* _ACTIVITY_:
Extract all lines from the data beneath that include the word "profile".

* _RECORD EXCERPTS_:
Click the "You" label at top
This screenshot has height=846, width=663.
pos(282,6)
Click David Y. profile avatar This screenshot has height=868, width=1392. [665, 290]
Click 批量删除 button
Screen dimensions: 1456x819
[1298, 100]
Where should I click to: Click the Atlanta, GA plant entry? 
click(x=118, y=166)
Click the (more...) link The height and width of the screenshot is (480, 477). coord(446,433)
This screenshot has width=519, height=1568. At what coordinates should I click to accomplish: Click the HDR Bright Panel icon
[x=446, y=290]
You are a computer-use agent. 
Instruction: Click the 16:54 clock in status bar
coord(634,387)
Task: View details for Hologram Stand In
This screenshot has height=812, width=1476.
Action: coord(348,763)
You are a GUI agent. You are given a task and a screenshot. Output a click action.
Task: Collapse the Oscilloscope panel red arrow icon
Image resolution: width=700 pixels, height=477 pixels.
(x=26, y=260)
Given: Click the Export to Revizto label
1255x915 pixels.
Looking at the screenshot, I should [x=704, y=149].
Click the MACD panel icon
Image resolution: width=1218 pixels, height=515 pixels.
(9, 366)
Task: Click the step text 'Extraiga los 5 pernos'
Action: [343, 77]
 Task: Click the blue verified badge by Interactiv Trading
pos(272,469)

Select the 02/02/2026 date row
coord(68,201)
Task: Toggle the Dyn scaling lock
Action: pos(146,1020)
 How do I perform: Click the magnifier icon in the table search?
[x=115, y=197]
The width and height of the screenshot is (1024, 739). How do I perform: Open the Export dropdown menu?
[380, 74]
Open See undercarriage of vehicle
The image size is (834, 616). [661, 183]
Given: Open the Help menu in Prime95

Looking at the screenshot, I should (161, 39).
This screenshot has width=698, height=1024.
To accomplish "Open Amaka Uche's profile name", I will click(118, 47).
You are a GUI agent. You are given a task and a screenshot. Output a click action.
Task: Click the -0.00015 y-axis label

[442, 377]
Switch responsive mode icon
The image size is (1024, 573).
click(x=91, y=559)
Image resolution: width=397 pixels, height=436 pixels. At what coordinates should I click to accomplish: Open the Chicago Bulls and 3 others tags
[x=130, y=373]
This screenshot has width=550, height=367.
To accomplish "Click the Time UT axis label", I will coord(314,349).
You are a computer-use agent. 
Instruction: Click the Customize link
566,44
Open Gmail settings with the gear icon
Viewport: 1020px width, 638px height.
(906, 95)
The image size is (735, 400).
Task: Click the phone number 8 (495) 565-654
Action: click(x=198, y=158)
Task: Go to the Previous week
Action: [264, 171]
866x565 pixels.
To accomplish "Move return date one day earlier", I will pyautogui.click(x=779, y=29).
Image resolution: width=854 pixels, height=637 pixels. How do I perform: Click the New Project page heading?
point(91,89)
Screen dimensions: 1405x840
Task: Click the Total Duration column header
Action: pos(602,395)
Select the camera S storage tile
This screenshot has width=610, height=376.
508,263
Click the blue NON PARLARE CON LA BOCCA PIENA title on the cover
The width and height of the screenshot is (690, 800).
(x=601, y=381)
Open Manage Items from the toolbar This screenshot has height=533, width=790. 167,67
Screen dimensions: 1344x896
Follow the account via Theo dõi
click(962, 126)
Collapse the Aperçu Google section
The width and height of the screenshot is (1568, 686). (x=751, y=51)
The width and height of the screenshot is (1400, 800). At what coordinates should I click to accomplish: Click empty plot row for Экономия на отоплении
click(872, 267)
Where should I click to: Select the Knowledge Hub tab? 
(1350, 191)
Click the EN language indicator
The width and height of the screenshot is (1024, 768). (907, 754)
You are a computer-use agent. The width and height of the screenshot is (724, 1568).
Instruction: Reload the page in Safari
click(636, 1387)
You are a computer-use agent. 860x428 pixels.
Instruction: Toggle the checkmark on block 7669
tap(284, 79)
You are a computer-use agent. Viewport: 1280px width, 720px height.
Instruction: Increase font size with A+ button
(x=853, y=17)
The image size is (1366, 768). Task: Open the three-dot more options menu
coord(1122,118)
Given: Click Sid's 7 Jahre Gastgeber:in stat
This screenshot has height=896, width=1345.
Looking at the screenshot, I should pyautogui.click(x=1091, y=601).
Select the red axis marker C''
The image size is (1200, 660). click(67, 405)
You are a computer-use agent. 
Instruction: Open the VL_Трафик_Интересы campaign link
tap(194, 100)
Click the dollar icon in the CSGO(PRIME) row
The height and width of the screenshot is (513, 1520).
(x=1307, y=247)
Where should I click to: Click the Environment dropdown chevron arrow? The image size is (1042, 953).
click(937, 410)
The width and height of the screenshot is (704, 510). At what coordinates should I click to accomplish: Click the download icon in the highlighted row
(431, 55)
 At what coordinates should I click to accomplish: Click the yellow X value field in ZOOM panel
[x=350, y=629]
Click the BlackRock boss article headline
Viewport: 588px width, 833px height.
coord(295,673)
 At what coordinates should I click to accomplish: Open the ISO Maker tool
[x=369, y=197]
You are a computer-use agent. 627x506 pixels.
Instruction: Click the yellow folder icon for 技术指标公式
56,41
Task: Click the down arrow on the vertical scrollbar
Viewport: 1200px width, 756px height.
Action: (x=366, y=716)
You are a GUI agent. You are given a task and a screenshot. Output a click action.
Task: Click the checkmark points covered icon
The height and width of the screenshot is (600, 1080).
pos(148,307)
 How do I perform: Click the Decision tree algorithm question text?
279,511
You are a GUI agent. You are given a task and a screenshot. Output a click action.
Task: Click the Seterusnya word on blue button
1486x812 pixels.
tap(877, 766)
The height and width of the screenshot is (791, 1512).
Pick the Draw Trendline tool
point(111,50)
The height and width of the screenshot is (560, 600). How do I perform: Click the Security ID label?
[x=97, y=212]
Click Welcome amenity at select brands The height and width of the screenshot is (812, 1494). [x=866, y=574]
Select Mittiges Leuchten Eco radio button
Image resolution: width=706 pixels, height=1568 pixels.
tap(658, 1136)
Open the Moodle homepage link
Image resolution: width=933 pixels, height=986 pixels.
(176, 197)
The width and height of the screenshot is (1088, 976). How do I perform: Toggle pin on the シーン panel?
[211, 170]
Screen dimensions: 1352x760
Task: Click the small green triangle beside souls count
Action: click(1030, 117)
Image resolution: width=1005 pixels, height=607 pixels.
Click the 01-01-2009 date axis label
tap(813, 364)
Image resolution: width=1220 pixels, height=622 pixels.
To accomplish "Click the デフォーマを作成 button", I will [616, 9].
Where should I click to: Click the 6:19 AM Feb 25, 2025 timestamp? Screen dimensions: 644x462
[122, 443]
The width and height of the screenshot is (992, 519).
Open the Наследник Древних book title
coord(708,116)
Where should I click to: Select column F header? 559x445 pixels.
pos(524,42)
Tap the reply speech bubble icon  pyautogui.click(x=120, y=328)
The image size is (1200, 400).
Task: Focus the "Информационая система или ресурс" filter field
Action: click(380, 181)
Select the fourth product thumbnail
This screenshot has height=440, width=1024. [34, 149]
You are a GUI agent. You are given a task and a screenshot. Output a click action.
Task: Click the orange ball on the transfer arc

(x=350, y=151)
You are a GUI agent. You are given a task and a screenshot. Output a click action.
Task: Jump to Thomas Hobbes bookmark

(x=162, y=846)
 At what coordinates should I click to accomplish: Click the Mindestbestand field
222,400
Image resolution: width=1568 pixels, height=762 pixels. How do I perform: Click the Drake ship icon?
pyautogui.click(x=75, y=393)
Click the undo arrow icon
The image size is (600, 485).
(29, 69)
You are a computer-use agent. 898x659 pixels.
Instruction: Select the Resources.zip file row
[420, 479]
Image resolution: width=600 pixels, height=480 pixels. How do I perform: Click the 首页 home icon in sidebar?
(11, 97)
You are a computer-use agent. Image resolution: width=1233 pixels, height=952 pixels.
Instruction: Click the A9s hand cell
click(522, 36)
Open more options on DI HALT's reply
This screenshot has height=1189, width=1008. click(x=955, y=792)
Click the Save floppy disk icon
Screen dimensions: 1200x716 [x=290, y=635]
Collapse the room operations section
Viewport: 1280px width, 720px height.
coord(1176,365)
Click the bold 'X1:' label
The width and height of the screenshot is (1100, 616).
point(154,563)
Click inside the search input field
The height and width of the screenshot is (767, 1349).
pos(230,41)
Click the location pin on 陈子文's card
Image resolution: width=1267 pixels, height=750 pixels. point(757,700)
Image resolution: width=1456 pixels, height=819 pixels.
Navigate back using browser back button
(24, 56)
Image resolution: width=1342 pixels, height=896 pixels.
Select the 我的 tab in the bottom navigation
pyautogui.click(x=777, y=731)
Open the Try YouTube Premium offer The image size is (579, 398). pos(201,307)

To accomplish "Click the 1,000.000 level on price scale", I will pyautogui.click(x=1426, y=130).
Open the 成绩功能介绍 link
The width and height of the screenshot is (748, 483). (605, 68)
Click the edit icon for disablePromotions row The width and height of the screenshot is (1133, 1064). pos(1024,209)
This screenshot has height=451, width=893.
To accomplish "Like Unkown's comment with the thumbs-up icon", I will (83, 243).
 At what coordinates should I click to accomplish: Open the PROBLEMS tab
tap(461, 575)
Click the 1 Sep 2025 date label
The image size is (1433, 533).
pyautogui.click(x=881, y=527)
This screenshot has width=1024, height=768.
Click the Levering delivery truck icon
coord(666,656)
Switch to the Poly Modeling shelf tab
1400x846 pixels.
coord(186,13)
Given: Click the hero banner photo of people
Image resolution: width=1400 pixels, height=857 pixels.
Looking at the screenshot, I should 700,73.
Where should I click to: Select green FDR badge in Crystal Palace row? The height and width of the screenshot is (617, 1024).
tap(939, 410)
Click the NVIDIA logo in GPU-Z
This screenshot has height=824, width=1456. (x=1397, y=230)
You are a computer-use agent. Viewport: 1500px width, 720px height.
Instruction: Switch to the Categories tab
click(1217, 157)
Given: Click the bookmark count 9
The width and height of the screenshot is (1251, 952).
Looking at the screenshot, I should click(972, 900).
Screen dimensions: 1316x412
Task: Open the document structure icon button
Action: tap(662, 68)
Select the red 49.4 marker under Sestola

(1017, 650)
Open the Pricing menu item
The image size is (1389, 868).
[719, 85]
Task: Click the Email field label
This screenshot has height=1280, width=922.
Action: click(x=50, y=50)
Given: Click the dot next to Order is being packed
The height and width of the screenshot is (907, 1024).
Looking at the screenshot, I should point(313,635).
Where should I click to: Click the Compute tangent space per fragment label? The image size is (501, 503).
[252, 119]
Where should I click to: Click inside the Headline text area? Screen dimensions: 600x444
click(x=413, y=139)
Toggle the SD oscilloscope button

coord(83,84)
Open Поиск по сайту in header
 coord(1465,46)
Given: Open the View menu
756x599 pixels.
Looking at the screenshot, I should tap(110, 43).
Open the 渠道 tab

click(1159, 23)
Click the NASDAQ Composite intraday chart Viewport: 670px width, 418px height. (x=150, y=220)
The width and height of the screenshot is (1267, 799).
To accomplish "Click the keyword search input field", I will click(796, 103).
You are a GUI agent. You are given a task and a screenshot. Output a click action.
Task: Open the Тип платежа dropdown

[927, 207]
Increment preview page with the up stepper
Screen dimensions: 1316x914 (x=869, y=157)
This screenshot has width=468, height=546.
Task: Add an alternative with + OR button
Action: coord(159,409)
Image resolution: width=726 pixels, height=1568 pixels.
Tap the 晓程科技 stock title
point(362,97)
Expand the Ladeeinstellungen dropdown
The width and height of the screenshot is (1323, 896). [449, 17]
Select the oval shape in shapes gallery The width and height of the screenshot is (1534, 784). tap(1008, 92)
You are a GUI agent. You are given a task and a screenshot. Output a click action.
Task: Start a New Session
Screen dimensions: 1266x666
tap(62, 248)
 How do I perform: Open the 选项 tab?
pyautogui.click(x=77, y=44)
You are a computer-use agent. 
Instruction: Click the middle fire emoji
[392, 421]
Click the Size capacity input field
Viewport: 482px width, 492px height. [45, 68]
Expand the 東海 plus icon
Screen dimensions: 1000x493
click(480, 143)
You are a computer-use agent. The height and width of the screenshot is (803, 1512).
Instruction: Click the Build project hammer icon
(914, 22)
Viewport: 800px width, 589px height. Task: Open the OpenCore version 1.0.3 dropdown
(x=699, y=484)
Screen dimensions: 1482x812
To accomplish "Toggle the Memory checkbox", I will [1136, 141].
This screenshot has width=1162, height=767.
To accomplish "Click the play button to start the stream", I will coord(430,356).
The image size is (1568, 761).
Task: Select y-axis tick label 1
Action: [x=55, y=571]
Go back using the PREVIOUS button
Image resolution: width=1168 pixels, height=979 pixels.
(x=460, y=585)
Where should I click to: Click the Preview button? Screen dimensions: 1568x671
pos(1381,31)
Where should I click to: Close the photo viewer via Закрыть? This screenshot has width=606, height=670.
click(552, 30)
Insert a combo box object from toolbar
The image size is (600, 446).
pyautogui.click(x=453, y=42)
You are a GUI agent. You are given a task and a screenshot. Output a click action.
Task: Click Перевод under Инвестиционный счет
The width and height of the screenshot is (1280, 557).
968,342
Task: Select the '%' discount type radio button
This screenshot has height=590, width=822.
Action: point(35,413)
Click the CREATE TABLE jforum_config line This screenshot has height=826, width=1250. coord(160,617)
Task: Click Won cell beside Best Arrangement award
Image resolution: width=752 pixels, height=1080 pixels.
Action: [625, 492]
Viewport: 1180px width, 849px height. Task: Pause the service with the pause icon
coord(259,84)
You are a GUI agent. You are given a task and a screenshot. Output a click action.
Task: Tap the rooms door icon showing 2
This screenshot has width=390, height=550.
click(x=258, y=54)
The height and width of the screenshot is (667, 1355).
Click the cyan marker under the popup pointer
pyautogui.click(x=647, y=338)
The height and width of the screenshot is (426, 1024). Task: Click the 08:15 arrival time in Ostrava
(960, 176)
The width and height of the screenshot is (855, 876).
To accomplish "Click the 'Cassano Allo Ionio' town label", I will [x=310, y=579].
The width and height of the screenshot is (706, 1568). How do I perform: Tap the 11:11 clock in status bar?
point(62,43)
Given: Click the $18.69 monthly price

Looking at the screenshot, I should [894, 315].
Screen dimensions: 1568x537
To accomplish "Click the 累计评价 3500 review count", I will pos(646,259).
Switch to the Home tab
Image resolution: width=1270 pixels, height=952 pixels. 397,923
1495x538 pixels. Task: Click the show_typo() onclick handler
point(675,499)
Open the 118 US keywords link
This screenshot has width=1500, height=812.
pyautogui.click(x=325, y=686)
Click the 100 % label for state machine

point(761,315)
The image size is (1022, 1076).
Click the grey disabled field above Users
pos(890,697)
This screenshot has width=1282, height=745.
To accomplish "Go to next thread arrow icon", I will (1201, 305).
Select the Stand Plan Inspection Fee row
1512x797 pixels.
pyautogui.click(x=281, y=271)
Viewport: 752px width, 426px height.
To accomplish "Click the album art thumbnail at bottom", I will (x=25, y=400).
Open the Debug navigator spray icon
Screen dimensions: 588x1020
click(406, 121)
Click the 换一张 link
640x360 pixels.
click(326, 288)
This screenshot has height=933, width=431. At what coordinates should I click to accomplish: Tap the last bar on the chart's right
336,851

* _EXPECTED OUTPUT_:
Click David Y. profile avatar This screenshot has height=868, width=1392. [665, 290]
To accomplish "Open Amaka Uche's profile name", I will click(118, 47).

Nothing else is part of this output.